Unify accelerator and non-accelator paths #1544

djramic · 2024-06-06T02:17:36Z

This PR is created for tracking the unification paths ticket.
The current commit is focused on the threadwise unification.
NormalizeView and TransformingForOp components remain non-unified(hardcoded).
For normalizeView, the kPack parameter is problematic, whereas for TransfromingForOp the differing indexing methond is the concern.
I am currently investigating whether they should be integrated through the AccelEmitter or if there is a possibility for refactoring them through a blockwise path unification.

krzysz00 · 2024-06-06T19:35:38Z

I'll note that kpack should actually be used in the non-accelerator path

krzysz00 · 2024-06-06T19:36:29Z

Like, while you're here, the FMA/dot product-based path should absolutely handle kpack

And if there isn't room for it in the perf config, a new perf config version might be in order

krzysz00 · 2024-06-06T19:43:10Z

The fundamental observation, IMO, is that a a FMA is a 1 x kbase * kbase x 1 multiplication (I say K here because this could also be easily extended to dot products, so you'd have, for example, kbase = 2 for fp16.

Then, with that, you can use the general accelerator lowering, which is pretty independent of exactly what the accelerator does.

(For practical reasons, you might want to announce the accelerator as mPerThread x kbase x nPerThread ... but also, mRepeats and nRepeats exist for a reason and ought to cover most of this)

djramic · 2024-06-07T12:42:46Z

I plan to start by unifying the lowering paths in the way they are currently implemented, in order to get a better understanding of each lowerting level. And to make the verification easier, using existing tests. After that, I can make make additional refactorisation and improvement(We can open a separate issue based on you comments above.) I spirit of my current aproach do you have any aditional feedback? I would wery much appreciate it. I'm not quite sure I'm on the right path.

krzysz00 · 2024-06-06T19:37:11Z

mlir/include/mlir/Dialect/Rock/IR/AccelEmitter.h

+  void emitThreadwiseLoop(OpBuilder &b, Location loc, Value argA, Value argB,
+                          Value bufferC, ValueRange regCOffset) override;
+
+ virtual Value


You don't need to repeat virtual here

krzysz00 · 2024-06-06T19:37:34Z

mlir/include/mlir/Dialect/Rock/IR/FmaInsnGroup.h

+} // namespace rock
+} // namespace mlir
+
+#endif // MLIR_FMA_INSN_GROUP_H


Nit: newline

krzysz00 · 2024-06-18T14:32:51Z

mlir/include/mlir/Dialect/Rock/IR/RockOps.td

+                   StrAttr:$arch,
+                   Rock_GemmFeaturesAttr:$features,
+                   RockTuningParamAttrInterface:$params)> {
+  let assemblyFormat = [{


This is a temporary thing, right? Why's this needed?

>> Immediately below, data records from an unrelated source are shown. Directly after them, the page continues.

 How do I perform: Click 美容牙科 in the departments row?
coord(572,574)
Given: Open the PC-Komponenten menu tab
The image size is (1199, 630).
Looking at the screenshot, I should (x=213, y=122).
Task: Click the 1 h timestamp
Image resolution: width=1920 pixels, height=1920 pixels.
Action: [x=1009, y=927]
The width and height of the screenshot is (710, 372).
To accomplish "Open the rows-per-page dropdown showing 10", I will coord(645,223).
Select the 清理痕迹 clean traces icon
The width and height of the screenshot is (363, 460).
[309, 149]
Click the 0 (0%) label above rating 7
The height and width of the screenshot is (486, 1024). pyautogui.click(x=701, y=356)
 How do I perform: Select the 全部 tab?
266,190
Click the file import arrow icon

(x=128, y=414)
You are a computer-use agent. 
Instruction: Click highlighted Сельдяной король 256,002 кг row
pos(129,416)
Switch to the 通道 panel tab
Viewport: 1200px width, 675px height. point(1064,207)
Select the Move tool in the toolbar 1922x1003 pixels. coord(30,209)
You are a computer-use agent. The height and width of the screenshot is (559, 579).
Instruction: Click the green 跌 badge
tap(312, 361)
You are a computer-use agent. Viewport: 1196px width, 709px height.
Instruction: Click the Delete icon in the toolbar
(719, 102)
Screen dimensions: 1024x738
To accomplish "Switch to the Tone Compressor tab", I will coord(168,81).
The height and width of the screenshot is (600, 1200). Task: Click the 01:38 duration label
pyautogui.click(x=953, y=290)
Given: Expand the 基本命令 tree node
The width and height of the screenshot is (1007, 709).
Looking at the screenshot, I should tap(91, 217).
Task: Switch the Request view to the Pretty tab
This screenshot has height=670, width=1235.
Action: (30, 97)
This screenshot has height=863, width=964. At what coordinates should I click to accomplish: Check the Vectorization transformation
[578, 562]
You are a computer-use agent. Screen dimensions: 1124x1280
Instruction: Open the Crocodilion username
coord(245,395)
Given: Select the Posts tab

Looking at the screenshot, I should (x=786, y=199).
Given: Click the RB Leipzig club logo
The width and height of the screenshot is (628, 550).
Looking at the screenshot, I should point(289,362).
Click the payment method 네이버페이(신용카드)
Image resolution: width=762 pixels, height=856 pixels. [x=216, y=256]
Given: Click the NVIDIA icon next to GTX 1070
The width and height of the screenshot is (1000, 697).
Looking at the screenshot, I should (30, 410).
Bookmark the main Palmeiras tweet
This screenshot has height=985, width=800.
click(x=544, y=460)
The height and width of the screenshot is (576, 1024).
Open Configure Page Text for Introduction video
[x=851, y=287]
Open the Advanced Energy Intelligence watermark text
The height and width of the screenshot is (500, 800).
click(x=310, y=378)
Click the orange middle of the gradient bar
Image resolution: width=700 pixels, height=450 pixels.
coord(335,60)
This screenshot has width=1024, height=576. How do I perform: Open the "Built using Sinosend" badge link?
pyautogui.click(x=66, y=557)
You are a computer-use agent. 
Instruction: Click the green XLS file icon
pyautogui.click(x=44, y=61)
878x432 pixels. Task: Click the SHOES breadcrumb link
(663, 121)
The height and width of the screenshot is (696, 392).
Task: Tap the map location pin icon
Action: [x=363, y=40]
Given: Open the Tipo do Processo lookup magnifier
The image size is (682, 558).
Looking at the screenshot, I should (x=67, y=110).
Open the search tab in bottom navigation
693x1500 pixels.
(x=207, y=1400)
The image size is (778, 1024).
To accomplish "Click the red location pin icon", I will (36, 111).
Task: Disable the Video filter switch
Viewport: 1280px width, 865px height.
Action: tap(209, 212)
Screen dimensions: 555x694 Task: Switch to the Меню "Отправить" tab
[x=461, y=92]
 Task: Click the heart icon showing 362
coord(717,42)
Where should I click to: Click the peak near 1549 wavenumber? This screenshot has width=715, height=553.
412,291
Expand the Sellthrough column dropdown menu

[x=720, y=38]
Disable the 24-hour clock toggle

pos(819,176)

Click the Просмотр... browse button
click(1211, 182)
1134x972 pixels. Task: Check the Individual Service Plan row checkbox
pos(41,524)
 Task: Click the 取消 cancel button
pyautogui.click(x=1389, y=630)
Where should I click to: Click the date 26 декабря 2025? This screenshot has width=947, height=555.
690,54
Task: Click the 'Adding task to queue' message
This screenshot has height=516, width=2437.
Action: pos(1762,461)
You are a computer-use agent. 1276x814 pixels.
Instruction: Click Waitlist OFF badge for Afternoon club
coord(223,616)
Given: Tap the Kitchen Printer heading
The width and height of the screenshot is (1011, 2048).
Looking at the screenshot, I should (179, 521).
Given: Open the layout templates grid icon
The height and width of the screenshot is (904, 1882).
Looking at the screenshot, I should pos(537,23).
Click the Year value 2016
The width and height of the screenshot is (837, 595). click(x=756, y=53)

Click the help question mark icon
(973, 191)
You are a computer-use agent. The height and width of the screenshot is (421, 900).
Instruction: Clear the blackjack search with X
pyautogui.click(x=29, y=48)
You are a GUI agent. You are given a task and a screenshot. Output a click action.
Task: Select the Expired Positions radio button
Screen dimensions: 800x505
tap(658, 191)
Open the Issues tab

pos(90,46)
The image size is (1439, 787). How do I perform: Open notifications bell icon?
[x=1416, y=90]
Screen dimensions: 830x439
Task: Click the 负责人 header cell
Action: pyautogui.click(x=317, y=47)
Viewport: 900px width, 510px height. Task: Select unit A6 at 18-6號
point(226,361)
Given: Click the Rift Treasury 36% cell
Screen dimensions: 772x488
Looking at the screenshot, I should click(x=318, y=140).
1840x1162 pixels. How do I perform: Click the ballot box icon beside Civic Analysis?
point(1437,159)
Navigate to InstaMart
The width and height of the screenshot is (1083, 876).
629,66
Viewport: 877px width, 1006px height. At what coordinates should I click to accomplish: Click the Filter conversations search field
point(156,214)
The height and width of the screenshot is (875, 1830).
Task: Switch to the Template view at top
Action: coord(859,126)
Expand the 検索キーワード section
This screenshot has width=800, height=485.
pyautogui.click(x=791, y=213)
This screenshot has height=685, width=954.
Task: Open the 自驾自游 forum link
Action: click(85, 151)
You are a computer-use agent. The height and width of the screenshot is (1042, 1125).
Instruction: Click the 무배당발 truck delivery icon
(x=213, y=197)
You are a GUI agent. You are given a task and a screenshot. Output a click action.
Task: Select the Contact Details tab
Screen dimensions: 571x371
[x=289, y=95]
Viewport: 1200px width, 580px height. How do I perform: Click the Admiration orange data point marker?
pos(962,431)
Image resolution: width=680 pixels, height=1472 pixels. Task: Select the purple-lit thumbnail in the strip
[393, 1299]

The idea is that this OP will replace threadwise_gemm and threadwise_accel_gemm. I am creating a new operation so I don't have to delete the existing code.

krzysz00 · 2024-06-18T14:35:52Z

mlir/lib/Dialect/Rock/utility/AccelEmitter.cpp

@@ -130,27 +131,110 @@ Value AccelEmitter::generateThreadwiseViewBufferC(PatternRewriter &b,
  return viewC;
 }

+// **************************


Weird comment format

... though that's file style. Maybe worth fixing to the //=---------------=// style seen elsewhere in the codebase both here and below

krzysz00 · 2024-06-18T14:36:17Z

mlir/lib/Dialect/Rock/utility/AccelEmitter.cpp

+void FmaEmitter::emitThreadwiseLoop(OpBuilder &b, Location loc, Value argA, Value argB,
+                          Value bufferC, ValueRange regCOffset){
+
+      Type dataType = fmaInsn.argTypeA;


I think there's a git clang-format main in order

krzysz00 · 2024-06-18T14:39:39Z

mlir/lib/Dialect/Rock/utility/AccelEmitter.cpp

+      int64_t inNPerThread, bool doSwapThreadIterSubDimsForM,
+      bool doSwapThreadIterSubDimsForN){
+
+  //TO-DO


This should be reasonably straightforward?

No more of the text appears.